Paul wrote that

“love is the fulfilling of the law.”

The law was holy, righteous, and good, but no one could keep it perfectly. The law said, “Do this and live.” Love says, “Live, and you’ll do this.” The law carved its words on stone; love writes them on the heart.

When Jesus was asked which commandment was greatest, He didn’t give a list. He gave a heartbeat.

“Thou shalt love the Lord thy God with all thy heart, and thy neighbour as thyself.”

Everything else grows out of that. If you truly love, you won’t steal, lie, covet, or harm another. Love seeks the other person’s good. The law tells you what not to do; love changes what you want to do.

But here’s where it goes even deeper: we can’t love by trying harder. Love isn’t something we work up; it’s something we wake up to. The Scripture says the love of God is

“shed abroad in our hearts by the Holy Ghost.”

That means the source of this love isn’t human, it’s divine. God’s own nature now lives in us, and His nature is love.

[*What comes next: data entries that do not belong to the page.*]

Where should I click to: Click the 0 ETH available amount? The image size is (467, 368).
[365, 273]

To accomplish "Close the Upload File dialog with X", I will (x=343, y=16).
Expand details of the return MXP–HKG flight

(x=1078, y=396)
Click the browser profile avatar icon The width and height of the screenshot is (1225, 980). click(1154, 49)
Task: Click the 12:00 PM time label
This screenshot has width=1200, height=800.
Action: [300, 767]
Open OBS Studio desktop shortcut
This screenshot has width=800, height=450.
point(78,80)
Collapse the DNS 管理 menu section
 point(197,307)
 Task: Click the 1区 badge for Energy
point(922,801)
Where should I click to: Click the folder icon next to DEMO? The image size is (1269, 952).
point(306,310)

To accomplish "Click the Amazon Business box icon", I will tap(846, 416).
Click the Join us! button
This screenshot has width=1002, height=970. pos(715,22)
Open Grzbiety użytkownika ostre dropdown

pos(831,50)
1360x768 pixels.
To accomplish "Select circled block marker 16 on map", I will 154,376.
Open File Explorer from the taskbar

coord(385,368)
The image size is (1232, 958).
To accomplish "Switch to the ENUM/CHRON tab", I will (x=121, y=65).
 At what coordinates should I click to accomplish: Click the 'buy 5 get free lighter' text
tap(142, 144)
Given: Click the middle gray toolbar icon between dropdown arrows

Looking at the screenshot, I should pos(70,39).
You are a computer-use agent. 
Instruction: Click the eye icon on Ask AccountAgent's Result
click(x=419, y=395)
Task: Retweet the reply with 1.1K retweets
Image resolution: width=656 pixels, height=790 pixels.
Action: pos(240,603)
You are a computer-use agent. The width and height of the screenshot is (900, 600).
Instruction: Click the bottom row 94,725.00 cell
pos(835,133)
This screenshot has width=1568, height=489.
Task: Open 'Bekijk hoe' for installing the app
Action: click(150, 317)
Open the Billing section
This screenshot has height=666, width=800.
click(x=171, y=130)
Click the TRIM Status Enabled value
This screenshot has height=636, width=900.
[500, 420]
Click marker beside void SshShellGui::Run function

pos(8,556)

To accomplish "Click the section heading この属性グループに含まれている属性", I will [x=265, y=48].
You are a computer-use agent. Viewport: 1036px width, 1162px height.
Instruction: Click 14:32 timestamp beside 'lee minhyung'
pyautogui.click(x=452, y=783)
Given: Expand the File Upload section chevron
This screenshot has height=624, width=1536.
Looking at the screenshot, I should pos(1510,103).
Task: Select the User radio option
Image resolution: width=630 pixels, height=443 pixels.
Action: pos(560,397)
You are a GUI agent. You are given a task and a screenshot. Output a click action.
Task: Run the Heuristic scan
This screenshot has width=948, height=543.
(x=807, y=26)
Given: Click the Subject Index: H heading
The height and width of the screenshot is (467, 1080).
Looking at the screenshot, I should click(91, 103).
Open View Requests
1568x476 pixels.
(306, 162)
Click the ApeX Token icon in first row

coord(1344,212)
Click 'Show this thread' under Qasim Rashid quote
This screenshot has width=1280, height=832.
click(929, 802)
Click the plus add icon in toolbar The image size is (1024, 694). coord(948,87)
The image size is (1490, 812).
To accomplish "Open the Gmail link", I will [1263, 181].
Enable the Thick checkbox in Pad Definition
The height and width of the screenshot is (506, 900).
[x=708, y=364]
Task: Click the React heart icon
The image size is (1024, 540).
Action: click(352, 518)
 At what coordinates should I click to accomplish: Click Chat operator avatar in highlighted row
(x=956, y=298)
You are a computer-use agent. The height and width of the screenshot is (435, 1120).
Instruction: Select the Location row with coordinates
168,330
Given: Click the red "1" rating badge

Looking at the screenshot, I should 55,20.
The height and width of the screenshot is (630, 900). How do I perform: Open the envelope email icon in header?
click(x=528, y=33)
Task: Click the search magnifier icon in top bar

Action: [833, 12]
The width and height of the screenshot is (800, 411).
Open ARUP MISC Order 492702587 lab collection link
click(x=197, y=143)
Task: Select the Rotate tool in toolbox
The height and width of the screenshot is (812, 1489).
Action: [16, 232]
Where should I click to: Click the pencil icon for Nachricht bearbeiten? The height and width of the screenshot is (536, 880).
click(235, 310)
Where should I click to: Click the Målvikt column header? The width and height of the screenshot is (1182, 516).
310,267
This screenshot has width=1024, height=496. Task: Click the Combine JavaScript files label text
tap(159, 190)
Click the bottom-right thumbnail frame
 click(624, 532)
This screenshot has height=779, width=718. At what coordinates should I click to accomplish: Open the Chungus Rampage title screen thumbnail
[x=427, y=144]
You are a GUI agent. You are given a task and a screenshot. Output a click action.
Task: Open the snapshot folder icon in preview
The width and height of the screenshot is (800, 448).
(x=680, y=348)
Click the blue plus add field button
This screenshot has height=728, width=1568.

Our part isn’t to manufacture love but to receive it. We love because He first loved us. The more we live in that awareness, the more His love flows through us without strain or effort. It’s not imitation, it’s participation. The same love that moved Jesus to the cross is now at home in us.

That’s why love fulfills the law: the Lawgiver Himself has come to live inside His people. The law was never fulfilled by human effort but by a Person. Christ, who is Love, has taken up residence in us, and when we rest in His love, we naturally do what the law required but could never empower.

Love is the truest mark of a believer, not knowledge, not performance, not zeal, but love. Jesus said the world would know we are His disciples by our love. When His love rules your heart, obedience stops being a burden and becomes a joy. You find yourself forgiving where you once held grudges, serving where you once complained, and giving where you once clutched.

If you want to do right, don’t start with rules. Start with a relationship. Let yourself be loved. Spend time with the Father until your heart begins to beat with His. The more you receive His love, the more it will spill over into your words, your choices, and your reactions.

Love fulfills the law because it leaves no room for selfishness, pride, or fear. It transforms duty into delight, religion into relationship. It’s the difference between working for God and walking with Him.

So if you want to please God today, don’t ask, “How can I love more?” Ask, “How can I rest more in the love He already has for me?” When you live loved, you will love well. And when love reigns, the law is no longer a list. It’s a life. And that life is Christ in you.